Forum Moderators: open

Message Too Old, No Replies

Problems with Dynamic URL spidering

Issues with Googlebot 2.1

         

itssook

5:10 am on Apr 4, 2003 (gmt 0)

10+ Year Member



Speaking of Googlebot 2.1+ particularly, because that is what is currently crawling my site...or the lack thereof. Would there be any problems with the googlebot with doing 2 of the following thing?
1. Using Cached content
2. Having URLS like website.com/viewpage.cfm/page/49.html

I read somewhere that these were supposed to be SES URLs. Should this be fine and should i be patient to see if the googlebot likes this? I've seen scooter 3.2 all over my site but the googlebot seems to stop on my default.cfm page. Any Suggestions?

Thanks!

mcavic

5:26 am on Apr 4, 2003 (gmt 0)

WebmasterWorld Senior Member 10+ Year Member



I expect that those URLs would be fine. I have some like website.com/viewpage.php/page and Googlebot crawled them. That was after the last update, so I don't know if they're in.

I don't know what you mean by cached content?

itssook

5:44 am on Apr 4, 2003 (gmt 0)

10+ Year Member



By cached content I mean using session management (specifically within Cold Fusion) and when a client, i guess even googlebot could be considered a client, comes to the site it displys cached content...however I've had a little bit of the problem with the caching and therefore it might effect googlebots method of spidering my website. Any suggesions anyone?

WebWalla

9:49 am on Apr 4, 2003 (gmt 0)

WebmasterWorld Senior Member 10+ Year Member



If you mean that your Coldfusion pages use session id's then indeed this is your problem - Google hates session id's - try to eliminate them wherever possible.

itssook

11:01 am on Apr 4, 2003 (gmt 0)
******************************
### Problem set:
1. List every posting time given in the forum thread on Googlebot and dynamic URLs.
2. Write out the stretch of the Googlebot forum thread from "I expect that" through "by cached content?".
3. Extend the forum thread about Googlebot and dynamic URL spidering past its last line.
None of the data matters for these tasks.
******************************
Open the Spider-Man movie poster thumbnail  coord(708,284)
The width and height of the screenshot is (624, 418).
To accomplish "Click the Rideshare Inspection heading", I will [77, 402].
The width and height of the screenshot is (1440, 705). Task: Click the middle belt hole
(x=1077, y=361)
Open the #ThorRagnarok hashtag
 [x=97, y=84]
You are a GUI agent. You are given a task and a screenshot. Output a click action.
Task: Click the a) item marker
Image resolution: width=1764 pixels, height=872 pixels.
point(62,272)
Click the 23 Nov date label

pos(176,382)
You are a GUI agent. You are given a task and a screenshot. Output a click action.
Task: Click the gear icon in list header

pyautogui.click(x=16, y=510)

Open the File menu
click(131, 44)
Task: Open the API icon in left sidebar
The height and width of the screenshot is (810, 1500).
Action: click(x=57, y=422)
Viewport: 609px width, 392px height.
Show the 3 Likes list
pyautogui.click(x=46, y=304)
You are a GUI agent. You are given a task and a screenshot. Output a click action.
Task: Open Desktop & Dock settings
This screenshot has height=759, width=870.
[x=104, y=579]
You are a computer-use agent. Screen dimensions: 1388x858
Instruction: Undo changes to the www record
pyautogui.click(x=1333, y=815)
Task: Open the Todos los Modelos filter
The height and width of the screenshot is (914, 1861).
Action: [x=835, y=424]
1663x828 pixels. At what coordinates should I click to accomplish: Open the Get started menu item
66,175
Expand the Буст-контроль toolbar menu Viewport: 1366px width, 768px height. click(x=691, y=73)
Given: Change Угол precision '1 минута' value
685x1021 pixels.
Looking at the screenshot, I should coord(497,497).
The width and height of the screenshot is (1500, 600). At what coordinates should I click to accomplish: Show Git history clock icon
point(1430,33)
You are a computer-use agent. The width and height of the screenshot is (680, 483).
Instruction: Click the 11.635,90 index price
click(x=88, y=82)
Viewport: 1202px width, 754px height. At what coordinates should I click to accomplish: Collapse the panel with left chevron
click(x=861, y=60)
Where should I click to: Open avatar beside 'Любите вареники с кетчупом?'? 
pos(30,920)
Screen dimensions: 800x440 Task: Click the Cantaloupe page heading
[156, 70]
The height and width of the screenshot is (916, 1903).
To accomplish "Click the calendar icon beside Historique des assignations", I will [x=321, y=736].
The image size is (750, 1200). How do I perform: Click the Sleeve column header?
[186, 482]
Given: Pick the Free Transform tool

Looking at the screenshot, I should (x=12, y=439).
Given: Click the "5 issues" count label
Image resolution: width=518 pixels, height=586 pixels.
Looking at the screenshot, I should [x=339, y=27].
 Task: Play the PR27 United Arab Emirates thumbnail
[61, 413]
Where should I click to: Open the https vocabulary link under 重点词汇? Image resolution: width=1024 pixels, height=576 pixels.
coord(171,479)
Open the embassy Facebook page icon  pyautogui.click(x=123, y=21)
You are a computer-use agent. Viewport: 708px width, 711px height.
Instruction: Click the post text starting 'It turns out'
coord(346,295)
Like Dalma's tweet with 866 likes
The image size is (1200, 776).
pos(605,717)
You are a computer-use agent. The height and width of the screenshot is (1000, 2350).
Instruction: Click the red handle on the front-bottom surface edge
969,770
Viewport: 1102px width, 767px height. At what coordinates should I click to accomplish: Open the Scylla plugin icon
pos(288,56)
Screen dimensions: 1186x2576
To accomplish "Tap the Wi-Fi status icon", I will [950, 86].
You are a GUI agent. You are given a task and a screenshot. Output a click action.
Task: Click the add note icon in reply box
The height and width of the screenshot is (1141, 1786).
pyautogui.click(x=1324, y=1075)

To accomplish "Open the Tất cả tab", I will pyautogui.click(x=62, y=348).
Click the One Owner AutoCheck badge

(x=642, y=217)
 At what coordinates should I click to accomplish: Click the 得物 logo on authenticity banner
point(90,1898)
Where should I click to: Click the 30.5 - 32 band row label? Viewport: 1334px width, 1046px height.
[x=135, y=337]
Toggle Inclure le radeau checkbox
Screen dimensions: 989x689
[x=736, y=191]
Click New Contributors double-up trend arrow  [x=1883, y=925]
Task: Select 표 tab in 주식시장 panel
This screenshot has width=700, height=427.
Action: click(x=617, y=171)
******************************
### Expected outputs:
1. 5:10 am, 5:26 am, 5:44 am, 9:49 am, and 11:01 am, all on Apr 4, 2003 (gmt 0)

2.
I expect that those URLs would be fine. I have some like website.com/viewpage.php/page and Googlebot crawled them. That was after the last update, so I don't know if they're in.

I don't know what you mean by cached content?

3.
10+ Year Member



Thanks WebWalla. I tried changing my application settings and turned off clientside cookies and various application settings. We'll see what happens when googlebot returns tomorrow...hopefully this will appease the spider! If not, back to the drawing board.

Does anyone know of any session management in coldfusion that googlebot doesn't mind?

BGumble

4:32 pm on Apr 4, 2003 (gmt 0)

10+ Year Member



Make sure you're using a valid form of redirection. For some pages I was using an old method (catching the error 404) instead of mod_rewrite and Google would not pick them up.

khuntley

4:49 pm on Apr 4, 2003 (gmt 0)

10+ Year Member



I have what is arguably the most dynamic content out there since we use Miva Merchant. Most pages on the site used sessions and cookies with many arguments in the urls. I created static mirror pages for each dynamic one. Google usually returned searches for terms on the static pages near the top and the dynamic pages were nowhere to be found. Went so far as to block access to all dynamic content in robots.txt. I don't even deal with the dynamic pages issue now.

Kevin

itssook

7:49 pm on Apr 4, 2003 (gmt 0)

10+ Year Member



BGumble, can you elaborate on the valid form of redirection? What would an example of that be? What is catching the 404? Thanks a lot!